Kant and the Problem of Nothingness
Author :
Publisher : Bloomsbury Publishing
Total Pages : 281
Release :
ISBN-10 : 9781350280755
ISBN-13 : 1350280755
Rating : 4/5 (55 Downloads)

The Latin American philosopher Ernesto Mayz Vallenilla published the first study of Kant's concept of nothingness in 1965. This translation of Mayz Vallenilla's ground-breaking work makes it available in English for the first time. Mayz Vallenilla's interpretation is deeply informed by Heidegger's reading of Kant, against the background of the early 20th century neo-Kantian tradition. He offers a detailed interpretation and critique of “nothing” as it appears in the Amphiboly chapter of the Critique of Pure Reason and presents an analysis of Kant's Table of Nothing which understands temporality as the horizon of all possible cognition[AE1] , including cognition of real nothings. Accompanied by translator's notes and a glossary, Addison Ellis' translation includes extensive commentary and an introduction providing historical context and references to the original sources in German.

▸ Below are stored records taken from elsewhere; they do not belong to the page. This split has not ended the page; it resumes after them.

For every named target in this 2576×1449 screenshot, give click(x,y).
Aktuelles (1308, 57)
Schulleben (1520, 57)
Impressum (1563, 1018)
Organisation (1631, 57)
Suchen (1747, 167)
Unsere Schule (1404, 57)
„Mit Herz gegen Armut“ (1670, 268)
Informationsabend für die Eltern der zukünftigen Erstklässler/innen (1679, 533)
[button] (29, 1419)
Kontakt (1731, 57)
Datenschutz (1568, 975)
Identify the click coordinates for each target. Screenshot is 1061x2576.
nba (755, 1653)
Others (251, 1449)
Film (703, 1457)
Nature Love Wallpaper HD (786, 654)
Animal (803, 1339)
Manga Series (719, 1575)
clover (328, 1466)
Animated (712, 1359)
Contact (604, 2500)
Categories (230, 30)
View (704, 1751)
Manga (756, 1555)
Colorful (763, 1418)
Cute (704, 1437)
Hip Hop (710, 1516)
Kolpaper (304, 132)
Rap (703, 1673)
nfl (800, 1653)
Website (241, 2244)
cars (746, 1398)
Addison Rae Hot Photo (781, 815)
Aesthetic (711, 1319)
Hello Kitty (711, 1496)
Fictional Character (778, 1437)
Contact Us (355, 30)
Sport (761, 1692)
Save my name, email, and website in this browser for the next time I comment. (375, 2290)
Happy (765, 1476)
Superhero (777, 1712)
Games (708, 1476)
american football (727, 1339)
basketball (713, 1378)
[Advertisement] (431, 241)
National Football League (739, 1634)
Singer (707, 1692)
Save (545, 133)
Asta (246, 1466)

He preserves key terminology and phrasing from the original text and allows an often-neglected connection to be made between the Kantian tradition in Latin America and the tradition in the Anglophone world.

Being and Nothingness

Being and Nothingness
Author :
Publisher : Simon and Schuster
Total Pages : 928
Release :
ISBN-10 : 9781982105464
ISBN-13 : 1982105461
Rating : 4/5 (64 Downloads)

Revisit one of the most important pillars in modern philosophy with this new English translation—the first in more than 60 years—of Jean-Paul Sartre’s seminal treatise on existentialism. “This is a philosophy to be reckoned with, both for its own intrinsic power and as a profound symptom of our time” (The New York Times). In 1943, Jean-Paul Sartre published his masterpiece, Being and Nothingness, and laid the foundation of his legacy as one of the greatest twentieth century philosophers. A brilliant and radical account of the human condition, Being and Nothingness explores what gives our lives significance. In a new and more accessible translation, this foundational text argues that we alone create our values and our existence is characterized by freedom and the inescapability of choice. Far from being an internal, passive container for our thoughts and experiences, human consciousness is constantly projecting itself into the outside world and imbuing it with meaning. Now with a new foreword by Harvard professor of philosophy Richard Moran, this clear-eyed translation guarantees that the groundbreaking ideas that Sartre introduced in this resonant work will continue to inspire for generations to come.

Suffering Time: Philosophical, Kabbalistic, and Ḥasidic Reflections on Temporality

Suffering Time: Philosophical, Kabbalistic, and Ḥasidic Reflections on Temporality
Author :
Publisher : BRILL
Total Pages : 799
Release :
ISBN-10 : 9789004449343
ISBN-13 : 9004449345
Rating : 4/5 (43 Downloads)

No one theory of time is pursued in the essays of this volume, but a major theme that threads them together is Wolfson’s signature idea of the timeswerve as a linear circularity or a circular linearity, expressions that are meant to avoid the conventional split between the two temporal modalities of the line and the circle.